SHA1 is the representative reservoir in Liao He Basin. Through the introduction of curvature displayed on the gray scale, we determine the substructure and fractures. Geostatistical inversion method is used to help study the porosity of reservoir. The relationship between interval transit times and resistivity among mudstone and sandstone, before and after water injection, is analyzed. The relationship between porosity and permeability and the relationship between porosity and impedance from core analysis were studied. Through the whole information above, we divide the microfacies of SHA1 reservoir to distributary channel, mouth bar, the leading edge thin sand, and prodelta mud. The water injections in different microfacies are studied. The distributary channel should be used by large distant injection wells or smaller injection pressure injection. The smaller distant injection wells or large injection pressure should be used in the mouth bar. The arrangement of well injection need consider the different sedimentary microfacies.
1. Introduction
The reservoir position of SHA1 is located in southern section of the western slope of west Liao He sag basin. The overall structural form is sloping monoclinically from west to east [1, 2]. Figure 1 shows the location and geological layer in Es2+1. The white circle in the right side of Figure 1 indicates the study area, and the black line signs the seismic profile in Figure 2. In Figure 2, the black line shows the target layer we studied. SHA1 reservoir is a sandstone reservoir and shows high heterogeneity. Fault and fracture play pivotal roles on the accumulation and migration of oil and gas and the direction of water injection. This block develops the fan-delta front subfacies, with thick superimposing sand body and wide distribution area. However, because the strong reservoir heterogeneity, large differences in physical properties of the oil layers, complex oil-water relationship, and severe flooding, SHA1 region has some characteristics such as scattered distribution of residual oil, unclear understanding of the longitudinal residual oil, the uneven reserves producing, and with so many high-containing wells. It is hard to complete water-shutoff and separate injection [3]. So it results in low passing rate of stratified injection and the decreased utilization. Also the predecessors only divided this area into subfacies, not further exploring the relationship between sedimentary microfacies and injection. Water injection and development have been closely linked with the underground geological factors; therefore, the studies between microfacies and water injection are never stopped. It also becomes a major feature of the study [4]. The purpose is to guide the development of water well injection based on the knowledge of substructure and microfacies [5]. Substructure and microfacies are considered as the most typical characteristics which play a vital role in reservoir. The heterogeneity directly affects the direction and velocity of water injection.

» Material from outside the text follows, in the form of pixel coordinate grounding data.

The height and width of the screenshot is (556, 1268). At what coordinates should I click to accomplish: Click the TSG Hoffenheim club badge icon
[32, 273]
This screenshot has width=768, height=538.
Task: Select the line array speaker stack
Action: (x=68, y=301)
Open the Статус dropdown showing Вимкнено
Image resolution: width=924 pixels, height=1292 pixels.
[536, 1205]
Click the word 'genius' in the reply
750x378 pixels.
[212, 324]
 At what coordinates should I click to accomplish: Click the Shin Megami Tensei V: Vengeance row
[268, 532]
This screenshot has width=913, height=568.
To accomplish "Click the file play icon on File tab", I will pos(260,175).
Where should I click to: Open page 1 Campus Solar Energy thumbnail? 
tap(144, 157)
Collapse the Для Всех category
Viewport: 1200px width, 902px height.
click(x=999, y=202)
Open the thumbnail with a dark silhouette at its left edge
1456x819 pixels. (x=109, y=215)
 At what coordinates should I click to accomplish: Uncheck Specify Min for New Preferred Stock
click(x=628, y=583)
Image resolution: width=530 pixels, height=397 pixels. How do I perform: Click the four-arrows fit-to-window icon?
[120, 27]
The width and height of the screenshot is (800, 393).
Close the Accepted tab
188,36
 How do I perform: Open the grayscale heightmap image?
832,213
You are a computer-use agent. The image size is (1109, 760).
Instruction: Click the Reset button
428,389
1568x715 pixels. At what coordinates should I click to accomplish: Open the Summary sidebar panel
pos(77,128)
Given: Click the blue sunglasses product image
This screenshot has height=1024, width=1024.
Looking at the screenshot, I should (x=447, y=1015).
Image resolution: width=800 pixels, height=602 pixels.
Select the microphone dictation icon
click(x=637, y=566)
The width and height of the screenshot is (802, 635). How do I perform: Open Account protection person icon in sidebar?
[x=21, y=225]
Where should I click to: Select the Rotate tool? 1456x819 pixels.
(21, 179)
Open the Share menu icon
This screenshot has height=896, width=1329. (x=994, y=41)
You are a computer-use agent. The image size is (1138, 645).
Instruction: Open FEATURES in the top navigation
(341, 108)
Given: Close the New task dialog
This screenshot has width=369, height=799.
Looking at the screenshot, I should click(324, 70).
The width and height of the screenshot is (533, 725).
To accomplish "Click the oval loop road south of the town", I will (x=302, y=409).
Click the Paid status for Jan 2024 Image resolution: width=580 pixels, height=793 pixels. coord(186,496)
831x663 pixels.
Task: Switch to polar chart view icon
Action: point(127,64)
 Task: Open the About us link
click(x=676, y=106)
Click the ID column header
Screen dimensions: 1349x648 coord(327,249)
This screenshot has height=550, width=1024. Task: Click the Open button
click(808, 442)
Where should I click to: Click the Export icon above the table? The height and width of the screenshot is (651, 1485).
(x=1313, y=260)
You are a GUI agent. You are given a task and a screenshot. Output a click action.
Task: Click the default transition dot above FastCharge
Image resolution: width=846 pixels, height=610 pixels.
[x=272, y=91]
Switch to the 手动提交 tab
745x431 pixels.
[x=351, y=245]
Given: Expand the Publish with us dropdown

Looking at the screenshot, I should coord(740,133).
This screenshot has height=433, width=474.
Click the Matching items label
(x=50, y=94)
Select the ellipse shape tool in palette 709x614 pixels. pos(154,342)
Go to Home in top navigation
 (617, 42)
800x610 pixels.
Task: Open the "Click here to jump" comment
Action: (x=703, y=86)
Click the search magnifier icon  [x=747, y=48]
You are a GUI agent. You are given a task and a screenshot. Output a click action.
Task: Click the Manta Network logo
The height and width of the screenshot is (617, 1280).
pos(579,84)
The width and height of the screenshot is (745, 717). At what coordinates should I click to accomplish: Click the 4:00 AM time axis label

Location map showing the area of study. White circle is the study area; black line is seismic profile in Figure 2.
The target layer in black lines.
The studies about this block are various and changed during twenty years. Yin Jixian et al. consider that this reservoir a rapid accumulation of fan delta sand body; the source came from both directions north and south. However, some scholars have different opinions; they believe that this block should be a braided river delta in SHA1 reservoir [6]. Regarding water injection, the regular movements of water injection in different microfacies are different because several of sedimentary environments, such as sand grain size, porosity, permeability, heterogeneity, connectivity, geometry, rhythm, structure, and tectonic features and other aspects. In order to study the relation between the water injection and microfacies, we used 3D curvature to detect substructure and field-scale fracture in SHA1 reservoir. Geostatistical inversion method is used to study the porosity destitution. The core and well analysis are used to help us fuilfull reservoir characteristic. Through analyzing the data from production well and water injection well, we analyze the relationship between water injection and microfacies. This workflow and methods should be used in the development of other high porosity and heterogeneity reservoirs in Liao He Basin, China.
2. Methods
Volume curvature is a description of how bent a curve is at a particular point on the curve. The smaller the radius of curvature, the more bent the curve and the larger the curvature. Curvature for subtle fault detection has the huge advantage over coherency result from its flat character. Because of its edge-detection capabilities, it can greatly improve the geophysicist’s ability to rapidly map structural frame works and interpret details that are typically unrecognized in conventional amplitude data sets [7]. The volumetric curvature can overcome the vertical smearing and resolve excellent fine fault. Figure 3(a) shows X, Y, and Z axes; kmin denotes minimum curvature, kmax denotes maximum curvature, kd denotes dip curvature, and ks denotes strike curvature. Figure 3(b) shows 9 gridding nodes; they denote the gridding unit that was used in curvature calculation; node 5 is the location of curvature calculation. Furthermore, the less steeply dipping faults can be detected by volumetric curvature.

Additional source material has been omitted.